Finally, we optimized the true-color rendering case. Here, the problem is simply to convert pixels from the YUV color space to RGB. Typically, this involves a linear transformation requiring four scalar multiplications and six conditionals. Inspired by the approach in [35], vic uses an algorithm that gives full 24-bit resolution using a single table lookup on each U-V chrominance pair and performs all the saturation checks in parallel. The trick is to leverage off the fact that the three coefficients of the Y term are all 1 in the linear transform. Thus we can precompute all conversions for the tuple (0, U, V) using a 64KB lookup table, T. Then, by linearity, the conversion is simply (R, G, B) = (Y, Y, Y) + T(U, V).

A final rendering optimization is to dither only the regions of the image that change. Each decoder keeps track of the blocks that are updated in each frame and renders only those blocks. Pixels are rendered into a buffer shared between the X server and the application so that only a single data copy is needed to update the display with a new video frame. Moreover, this copy is optimized by limiting it to a bounding box computed across all the updated blocks of the new frame.

4.4 Privacy

To provide confidentiality to a session, vic implements end-to-end encryption per the RTP specification. Rather than rely on access controls (e.g., scope control in IP Multicast), the end-to-end model assumes that the network can be easily tapped and thus enlists encryption to prevent unwanted receivers from interpreting the transmission. In a private session, vic encrypts all packets as the last step in the transmission path, and decrypts everything as the first step in the reception path. The encryption key is specified to the session participants via some external, secure distribution mechanism.
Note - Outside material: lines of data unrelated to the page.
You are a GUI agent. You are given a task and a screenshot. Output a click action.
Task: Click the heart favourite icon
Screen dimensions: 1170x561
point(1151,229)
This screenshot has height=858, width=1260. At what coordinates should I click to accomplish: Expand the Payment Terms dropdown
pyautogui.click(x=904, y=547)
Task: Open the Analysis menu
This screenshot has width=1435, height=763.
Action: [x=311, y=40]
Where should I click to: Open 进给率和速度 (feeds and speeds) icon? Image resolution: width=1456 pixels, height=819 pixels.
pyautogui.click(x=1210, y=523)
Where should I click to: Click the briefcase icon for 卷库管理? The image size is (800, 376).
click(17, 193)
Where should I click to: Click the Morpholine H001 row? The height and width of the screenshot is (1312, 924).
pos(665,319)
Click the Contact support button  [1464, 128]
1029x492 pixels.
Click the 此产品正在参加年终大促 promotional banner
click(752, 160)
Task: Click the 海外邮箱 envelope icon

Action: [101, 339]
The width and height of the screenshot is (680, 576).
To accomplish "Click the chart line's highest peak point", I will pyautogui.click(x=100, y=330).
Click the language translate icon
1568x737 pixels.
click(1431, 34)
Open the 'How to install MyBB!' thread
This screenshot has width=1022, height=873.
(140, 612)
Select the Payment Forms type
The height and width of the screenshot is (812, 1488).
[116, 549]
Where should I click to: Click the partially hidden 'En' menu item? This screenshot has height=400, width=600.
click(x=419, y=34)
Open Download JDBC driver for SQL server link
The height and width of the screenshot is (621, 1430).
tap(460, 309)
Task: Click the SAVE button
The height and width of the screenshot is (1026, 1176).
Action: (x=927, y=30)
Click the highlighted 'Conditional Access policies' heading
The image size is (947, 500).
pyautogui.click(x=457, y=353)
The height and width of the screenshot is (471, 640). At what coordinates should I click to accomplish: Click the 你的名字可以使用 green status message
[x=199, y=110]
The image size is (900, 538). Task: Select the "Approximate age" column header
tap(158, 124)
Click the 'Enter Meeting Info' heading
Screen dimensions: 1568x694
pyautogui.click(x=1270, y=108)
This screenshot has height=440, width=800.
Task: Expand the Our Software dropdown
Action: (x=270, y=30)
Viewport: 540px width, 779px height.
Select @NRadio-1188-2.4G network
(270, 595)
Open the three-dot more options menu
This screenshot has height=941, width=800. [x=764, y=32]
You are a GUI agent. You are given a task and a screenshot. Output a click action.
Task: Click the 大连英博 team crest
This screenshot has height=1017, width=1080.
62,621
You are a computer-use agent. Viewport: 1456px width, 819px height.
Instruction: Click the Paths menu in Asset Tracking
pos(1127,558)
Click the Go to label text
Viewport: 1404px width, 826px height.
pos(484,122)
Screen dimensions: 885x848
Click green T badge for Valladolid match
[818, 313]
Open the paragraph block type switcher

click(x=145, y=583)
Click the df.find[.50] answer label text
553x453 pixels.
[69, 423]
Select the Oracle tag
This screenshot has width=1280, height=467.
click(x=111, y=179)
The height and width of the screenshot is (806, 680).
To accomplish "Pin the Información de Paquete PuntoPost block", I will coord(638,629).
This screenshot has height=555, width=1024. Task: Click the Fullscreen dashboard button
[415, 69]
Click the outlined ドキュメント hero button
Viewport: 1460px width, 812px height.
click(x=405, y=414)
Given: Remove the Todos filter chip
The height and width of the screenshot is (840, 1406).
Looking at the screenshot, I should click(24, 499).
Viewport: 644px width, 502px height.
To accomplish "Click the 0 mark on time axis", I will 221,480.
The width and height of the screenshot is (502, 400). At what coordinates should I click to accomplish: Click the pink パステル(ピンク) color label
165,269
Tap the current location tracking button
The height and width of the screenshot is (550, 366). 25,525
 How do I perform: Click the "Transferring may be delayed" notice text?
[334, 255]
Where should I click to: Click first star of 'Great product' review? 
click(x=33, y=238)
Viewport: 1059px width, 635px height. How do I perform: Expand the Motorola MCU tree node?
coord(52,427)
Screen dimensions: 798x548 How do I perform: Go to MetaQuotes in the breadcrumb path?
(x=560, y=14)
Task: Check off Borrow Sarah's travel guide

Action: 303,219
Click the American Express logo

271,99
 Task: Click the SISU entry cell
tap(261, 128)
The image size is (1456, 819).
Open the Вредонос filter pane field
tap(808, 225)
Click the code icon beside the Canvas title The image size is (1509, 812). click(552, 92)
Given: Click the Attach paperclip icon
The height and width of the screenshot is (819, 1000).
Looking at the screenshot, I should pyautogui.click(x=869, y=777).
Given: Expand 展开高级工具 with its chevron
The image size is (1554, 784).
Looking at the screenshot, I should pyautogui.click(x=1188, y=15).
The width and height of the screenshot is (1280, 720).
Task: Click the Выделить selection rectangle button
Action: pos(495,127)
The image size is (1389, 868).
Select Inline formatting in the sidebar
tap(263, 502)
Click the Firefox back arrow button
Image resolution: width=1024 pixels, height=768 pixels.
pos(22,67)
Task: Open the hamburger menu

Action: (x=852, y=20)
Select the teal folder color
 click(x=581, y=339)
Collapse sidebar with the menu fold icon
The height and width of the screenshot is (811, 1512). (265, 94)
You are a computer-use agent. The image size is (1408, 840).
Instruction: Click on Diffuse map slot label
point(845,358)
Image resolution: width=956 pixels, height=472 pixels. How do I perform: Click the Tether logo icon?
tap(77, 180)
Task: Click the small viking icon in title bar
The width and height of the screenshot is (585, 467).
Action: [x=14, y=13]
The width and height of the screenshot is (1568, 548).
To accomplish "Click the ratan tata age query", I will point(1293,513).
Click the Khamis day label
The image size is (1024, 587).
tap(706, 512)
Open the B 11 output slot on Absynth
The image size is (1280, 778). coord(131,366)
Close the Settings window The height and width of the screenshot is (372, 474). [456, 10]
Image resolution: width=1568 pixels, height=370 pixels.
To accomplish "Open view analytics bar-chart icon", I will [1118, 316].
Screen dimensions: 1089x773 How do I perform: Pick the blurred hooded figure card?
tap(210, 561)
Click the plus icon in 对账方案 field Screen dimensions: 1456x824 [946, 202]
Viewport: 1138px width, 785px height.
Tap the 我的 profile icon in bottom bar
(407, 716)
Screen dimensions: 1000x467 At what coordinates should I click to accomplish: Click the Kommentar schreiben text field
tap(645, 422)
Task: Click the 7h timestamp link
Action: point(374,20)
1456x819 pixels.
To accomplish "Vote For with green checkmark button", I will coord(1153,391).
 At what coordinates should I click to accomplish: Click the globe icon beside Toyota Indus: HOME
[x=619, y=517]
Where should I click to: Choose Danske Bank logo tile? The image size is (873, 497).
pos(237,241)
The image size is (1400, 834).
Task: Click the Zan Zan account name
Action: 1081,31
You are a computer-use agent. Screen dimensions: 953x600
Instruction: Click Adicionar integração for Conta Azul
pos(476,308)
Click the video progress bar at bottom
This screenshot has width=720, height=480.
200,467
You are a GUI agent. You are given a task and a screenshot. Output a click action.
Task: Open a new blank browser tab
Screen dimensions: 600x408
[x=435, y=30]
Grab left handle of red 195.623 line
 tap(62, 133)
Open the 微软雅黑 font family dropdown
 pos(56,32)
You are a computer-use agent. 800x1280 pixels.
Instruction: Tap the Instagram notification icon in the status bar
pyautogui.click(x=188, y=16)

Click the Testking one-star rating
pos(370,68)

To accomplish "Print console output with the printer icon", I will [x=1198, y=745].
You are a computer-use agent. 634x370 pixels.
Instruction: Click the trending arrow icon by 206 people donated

Vic supports multiple encryption schemes with a C++ class hierarchy. By default, the Data Encryption Standard (DES) in cipher block chaining mode [1] is employed. While weaker forms of encryption could be used (e.g., those based on linear feedback shift registers), efficient implementations of the DES give good performance on current hardware (measurements are given in [27]). The computational requirements of compression/decompression far outweigh the cost of encryption/decryption.

Figure 3: The Conference Bus.

4.5 The Conference Bus

Since the various media in a conference session are handled by separate applications, we need a mechanism to provide coordination among the separate processes. The ``Conference Bus'' abstraction, illustrated in Figure 3, provides this mechanism. The concept is simple. Each application can broadcast a typed message on the bus and all applications that are registered to receive that message type will get a copy. The figure depicts a single session composed of audio (vat), video (vic), and whiteboard (wb) media, orchestrated by a (yet to be developed) coordination tool (ct).

A complete description of the Conference Bus architecture is beyond the scope of this paper. Rather, we provide a brief overview of the mechanisms in vic that support this model.

Voice-switched Windows. A feature not present in the other MBone video tools is vic's voice-switched windows. A window in voice-switched mode uses cues from vat to focus on the current speaker. ``Focus'' messages are broadcast by vat over the Conference Bus, indicating the RTP CNAME of the current speaker. Vic monitors these messages and switches the viewing window to that person. If there are multiple voice-switched windows, the most recent speakers' video streams are shown. Because the focus messages are broadcast on the Conference Bus, other applications can use them for other purposes. For example, on a network that supports different qualities of service, a QoS tool might use the focus message to give more video bandwidth to the current speaker using dynamic RSVP filters [5].

Floor Control. All of the LBL MBone tools have the ability to ``mute'' or ignore a network media source, and the disposition of this mute control can be controlled via the Conference Bus. This very simple mechanism provides a means to implement floor control in an external application. One possible model is that each participant in the session follows the direction of a well-known (session-defined) moderator. The moderator can give the floor to a participant by multicasting a takes-floor directive with that participant's RTP CNAME. Locally, each receiver then mutes all participants except the one that holds the floor. Note that this model does not rely on cooperation among all the remote participants in a session. A misbehaving participant cannot cause problems because it will be muted by all participants that follow the protocol.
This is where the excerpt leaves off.